Pull out every line below that contains the word "folder".

Stored items
◇ ◇ ◇ ◇

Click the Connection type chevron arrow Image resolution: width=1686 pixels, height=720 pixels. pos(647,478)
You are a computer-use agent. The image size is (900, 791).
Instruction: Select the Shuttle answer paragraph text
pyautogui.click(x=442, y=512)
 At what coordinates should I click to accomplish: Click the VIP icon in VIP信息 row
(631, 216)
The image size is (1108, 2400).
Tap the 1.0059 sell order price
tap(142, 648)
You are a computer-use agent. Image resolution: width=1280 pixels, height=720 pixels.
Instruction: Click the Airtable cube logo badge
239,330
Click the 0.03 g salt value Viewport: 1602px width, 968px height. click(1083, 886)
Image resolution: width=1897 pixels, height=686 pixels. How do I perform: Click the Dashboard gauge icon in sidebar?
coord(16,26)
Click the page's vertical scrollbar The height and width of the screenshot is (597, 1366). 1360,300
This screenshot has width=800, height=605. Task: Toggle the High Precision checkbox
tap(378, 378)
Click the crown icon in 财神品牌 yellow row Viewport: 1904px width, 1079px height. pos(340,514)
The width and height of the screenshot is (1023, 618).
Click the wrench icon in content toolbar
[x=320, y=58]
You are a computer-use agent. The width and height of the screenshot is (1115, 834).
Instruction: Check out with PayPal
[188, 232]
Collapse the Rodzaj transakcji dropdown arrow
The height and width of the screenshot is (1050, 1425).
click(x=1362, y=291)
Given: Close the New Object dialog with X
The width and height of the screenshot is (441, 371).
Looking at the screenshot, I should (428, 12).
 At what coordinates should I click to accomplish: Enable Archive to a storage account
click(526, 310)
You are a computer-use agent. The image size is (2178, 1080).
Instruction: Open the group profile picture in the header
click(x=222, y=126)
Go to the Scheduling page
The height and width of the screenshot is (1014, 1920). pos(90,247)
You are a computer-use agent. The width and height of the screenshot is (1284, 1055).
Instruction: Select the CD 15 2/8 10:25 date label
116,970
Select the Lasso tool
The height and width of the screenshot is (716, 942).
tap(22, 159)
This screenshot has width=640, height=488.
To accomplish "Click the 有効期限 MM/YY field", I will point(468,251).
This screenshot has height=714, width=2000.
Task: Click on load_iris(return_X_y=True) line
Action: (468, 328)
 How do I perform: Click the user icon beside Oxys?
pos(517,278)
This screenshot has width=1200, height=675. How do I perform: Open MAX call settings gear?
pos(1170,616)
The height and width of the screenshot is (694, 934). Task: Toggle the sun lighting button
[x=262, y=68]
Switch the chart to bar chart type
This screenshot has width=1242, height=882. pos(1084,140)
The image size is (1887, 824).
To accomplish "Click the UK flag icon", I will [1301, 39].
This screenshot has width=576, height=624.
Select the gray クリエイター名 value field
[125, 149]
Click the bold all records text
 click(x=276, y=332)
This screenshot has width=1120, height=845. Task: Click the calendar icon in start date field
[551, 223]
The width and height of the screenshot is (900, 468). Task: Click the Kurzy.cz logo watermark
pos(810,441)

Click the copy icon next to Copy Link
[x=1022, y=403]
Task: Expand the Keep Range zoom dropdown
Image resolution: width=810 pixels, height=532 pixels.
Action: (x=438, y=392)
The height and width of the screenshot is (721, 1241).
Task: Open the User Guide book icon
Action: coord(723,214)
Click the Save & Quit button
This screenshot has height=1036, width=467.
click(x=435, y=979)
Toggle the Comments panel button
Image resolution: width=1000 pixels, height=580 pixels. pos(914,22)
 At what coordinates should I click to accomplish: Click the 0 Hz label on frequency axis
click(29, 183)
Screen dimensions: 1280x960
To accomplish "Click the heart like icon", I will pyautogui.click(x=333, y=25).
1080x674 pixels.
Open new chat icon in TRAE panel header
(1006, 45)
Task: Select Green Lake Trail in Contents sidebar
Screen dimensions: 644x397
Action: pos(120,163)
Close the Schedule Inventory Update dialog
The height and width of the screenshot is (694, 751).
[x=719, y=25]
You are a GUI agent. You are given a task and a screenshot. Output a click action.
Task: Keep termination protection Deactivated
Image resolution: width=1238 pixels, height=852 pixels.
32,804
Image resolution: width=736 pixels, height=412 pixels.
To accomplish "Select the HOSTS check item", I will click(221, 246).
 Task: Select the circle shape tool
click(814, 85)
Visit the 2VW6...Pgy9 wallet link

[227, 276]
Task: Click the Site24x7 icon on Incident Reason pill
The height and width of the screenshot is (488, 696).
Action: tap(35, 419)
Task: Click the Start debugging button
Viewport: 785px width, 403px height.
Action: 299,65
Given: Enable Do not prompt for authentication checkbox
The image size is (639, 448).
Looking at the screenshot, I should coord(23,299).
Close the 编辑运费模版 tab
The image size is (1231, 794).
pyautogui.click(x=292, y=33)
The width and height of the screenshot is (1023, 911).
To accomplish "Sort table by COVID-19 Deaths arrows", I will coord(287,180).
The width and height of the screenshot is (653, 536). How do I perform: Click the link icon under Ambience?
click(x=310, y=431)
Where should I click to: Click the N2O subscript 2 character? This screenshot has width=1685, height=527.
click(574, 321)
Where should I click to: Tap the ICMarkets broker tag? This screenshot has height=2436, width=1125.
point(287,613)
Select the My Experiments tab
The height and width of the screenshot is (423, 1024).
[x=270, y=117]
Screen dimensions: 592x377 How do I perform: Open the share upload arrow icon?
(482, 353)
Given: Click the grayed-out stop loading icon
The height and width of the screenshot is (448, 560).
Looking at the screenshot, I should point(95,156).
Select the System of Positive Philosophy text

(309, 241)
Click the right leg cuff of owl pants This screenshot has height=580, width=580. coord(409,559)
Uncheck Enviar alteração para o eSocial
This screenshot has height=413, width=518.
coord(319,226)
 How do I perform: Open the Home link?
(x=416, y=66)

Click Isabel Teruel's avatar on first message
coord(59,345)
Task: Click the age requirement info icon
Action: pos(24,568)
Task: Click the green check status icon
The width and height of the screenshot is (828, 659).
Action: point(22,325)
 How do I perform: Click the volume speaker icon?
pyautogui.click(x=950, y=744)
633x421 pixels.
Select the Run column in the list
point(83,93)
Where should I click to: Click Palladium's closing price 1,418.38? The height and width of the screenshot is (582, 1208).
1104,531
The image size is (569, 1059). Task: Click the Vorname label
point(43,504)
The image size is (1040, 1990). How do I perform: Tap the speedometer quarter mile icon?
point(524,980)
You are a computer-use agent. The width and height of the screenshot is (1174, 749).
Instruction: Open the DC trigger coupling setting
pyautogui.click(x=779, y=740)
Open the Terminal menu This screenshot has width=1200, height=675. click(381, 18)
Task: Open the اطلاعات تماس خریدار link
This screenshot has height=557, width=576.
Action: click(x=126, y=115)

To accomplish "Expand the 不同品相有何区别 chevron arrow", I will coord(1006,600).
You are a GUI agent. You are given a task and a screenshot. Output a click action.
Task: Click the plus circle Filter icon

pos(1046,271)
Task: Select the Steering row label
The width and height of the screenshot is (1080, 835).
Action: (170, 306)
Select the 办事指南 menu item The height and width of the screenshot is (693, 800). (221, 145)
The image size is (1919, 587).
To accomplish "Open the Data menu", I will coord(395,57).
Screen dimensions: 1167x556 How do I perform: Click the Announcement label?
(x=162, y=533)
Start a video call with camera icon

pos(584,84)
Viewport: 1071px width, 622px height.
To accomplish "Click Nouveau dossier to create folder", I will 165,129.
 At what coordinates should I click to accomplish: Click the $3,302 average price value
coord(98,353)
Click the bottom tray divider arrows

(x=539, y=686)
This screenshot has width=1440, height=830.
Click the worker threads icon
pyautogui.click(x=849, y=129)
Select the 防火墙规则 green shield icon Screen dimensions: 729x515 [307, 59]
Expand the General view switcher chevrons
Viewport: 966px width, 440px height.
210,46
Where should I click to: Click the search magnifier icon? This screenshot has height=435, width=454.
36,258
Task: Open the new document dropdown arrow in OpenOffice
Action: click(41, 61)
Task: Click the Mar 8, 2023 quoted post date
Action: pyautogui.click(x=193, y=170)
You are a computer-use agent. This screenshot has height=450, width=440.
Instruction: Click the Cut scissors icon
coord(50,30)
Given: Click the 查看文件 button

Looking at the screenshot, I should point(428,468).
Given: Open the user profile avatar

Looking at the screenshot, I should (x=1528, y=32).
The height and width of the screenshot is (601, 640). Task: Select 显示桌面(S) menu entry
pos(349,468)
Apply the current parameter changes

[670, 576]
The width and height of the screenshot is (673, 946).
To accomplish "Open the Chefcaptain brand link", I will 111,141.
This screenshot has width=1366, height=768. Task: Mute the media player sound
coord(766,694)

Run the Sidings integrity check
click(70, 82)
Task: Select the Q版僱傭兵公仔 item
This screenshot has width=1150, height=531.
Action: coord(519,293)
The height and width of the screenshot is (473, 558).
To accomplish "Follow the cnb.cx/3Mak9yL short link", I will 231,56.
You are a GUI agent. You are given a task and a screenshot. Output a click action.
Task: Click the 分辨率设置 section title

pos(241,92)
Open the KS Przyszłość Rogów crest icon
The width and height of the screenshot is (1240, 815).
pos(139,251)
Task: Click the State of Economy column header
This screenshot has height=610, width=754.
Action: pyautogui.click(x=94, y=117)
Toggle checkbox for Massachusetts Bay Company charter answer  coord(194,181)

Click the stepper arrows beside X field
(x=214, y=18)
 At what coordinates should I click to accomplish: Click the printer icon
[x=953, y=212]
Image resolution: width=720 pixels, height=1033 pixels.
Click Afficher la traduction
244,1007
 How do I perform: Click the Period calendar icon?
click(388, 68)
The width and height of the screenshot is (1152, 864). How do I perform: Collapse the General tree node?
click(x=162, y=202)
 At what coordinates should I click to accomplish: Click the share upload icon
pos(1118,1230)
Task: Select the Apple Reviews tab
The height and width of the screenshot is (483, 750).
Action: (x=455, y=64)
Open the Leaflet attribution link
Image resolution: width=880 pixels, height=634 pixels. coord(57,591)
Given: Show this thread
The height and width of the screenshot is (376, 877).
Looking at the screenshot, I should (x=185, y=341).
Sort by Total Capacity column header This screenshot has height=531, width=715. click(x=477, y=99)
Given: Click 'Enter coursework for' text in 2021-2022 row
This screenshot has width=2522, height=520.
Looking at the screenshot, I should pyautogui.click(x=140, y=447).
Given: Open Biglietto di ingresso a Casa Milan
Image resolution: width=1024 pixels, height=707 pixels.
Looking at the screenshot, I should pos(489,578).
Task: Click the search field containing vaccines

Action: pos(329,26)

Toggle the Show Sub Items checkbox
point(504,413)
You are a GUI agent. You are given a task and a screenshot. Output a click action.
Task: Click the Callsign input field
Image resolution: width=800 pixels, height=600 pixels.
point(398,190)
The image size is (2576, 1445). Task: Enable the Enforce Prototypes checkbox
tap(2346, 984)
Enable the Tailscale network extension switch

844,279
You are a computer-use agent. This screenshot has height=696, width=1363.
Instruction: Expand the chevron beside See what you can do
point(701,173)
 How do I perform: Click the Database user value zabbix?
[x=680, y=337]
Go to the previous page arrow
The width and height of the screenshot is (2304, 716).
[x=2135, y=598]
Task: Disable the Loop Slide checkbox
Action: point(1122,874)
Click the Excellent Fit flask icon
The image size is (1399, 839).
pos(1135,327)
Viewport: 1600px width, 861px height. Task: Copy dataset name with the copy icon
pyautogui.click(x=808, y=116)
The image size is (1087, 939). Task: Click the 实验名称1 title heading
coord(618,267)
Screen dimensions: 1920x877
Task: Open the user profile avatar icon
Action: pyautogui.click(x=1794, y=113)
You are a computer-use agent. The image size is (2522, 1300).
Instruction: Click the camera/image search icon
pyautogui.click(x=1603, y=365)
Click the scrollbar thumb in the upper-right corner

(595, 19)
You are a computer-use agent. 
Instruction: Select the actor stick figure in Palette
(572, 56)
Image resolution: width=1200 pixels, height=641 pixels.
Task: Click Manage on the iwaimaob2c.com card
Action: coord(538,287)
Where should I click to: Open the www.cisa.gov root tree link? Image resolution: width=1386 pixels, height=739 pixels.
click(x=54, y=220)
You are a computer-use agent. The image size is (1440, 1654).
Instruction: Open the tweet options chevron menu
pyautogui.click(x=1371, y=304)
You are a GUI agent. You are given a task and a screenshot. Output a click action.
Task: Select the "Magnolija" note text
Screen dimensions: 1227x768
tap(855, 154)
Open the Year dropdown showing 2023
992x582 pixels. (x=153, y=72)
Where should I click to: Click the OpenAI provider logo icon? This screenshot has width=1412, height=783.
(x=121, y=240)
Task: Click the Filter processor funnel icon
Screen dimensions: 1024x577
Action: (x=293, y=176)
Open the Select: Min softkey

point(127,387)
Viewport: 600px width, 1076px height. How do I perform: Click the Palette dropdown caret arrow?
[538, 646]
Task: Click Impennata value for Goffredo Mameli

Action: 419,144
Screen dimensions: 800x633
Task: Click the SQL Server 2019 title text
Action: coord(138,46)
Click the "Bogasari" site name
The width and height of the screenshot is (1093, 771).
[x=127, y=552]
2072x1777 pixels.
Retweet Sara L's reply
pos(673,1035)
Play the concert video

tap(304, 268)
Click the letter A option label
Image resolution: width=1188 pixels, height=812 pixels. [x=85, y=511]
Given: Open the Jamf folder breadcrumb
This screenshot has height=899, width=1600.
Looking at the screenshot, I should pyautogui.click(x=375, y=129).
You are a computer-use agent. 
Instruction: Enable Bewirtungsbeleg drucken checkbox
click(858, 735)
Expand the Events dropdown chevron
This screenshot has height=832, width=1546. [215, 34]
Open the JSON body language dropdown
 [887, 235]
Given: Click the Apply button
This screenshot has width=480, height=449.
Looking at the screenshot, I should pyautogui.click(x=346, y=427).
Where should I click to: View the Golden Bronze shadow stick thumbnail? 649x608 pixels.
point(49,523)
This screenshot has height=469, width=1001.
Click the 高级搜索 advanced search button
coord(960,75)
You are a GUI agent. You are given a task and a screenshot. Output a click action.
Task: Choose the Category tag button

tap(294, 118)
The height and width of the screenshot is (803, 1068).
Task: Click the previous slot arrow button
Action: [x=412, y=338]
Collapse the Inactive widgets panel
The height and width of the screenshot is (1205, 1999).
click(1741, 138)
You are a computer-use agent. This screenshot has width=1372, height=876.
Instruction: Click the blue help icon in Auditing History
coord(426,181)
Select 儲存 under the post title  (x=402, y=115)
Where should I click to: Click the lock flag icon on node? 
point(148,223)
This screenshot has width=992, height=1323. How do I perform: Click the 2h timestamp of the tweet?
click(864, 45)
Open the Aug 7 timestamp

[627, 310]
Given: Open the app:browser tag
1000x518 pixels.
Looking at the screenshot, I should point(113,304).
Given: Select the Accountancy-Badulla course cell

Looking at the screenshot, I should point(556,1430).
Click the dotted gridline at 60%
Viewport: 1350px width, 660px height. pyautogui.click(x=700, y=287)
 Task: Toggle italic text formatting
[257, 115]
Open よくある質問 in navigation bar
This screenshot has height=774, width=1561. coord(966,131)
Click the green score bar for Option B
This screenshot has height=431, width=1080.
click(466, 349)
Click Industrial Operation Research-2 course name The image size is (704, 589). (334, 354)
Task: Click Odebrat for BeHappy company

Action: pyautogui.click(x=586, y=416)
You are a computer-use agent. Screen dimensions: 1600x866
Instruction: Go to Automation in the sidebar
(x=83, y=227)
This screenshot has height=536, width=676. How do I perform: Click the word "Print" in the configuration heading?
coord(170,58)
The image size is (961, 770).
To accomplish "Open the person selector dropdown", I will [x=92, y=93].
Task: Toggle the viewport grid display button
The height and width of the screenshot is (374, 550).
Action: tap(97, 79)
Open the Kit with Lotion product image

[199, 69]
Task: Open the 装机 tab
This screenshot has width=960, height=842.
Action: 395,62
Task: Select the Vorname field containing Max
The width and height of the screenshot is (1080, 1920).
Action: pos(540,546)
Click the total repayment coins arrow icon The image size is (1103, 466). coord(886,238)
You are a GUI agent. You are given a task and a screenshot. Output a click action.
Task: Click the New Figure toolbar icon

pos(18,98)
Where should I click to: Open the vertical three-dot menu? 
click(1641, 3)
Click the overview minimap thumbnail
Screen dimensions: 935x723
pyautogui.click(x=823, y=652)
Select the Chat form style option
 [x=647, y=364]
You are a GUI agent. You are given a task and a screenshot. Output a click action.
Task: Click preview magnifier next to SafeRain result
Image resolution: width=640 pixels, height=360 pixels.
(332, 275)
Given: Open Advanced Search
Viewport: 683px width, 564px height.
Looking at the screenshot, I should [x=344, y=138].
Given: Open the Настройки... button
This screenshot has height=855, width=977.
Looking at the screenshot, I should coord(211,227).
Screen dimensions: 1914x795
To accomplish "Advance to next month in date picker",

◇ ◇ ◇ ◇

OUTPUT FOR THIS TASK:
To accomplish "Click Nouveau dossier to create folder", I will 165,129.
Given: Open the Jamf folder breadcrumb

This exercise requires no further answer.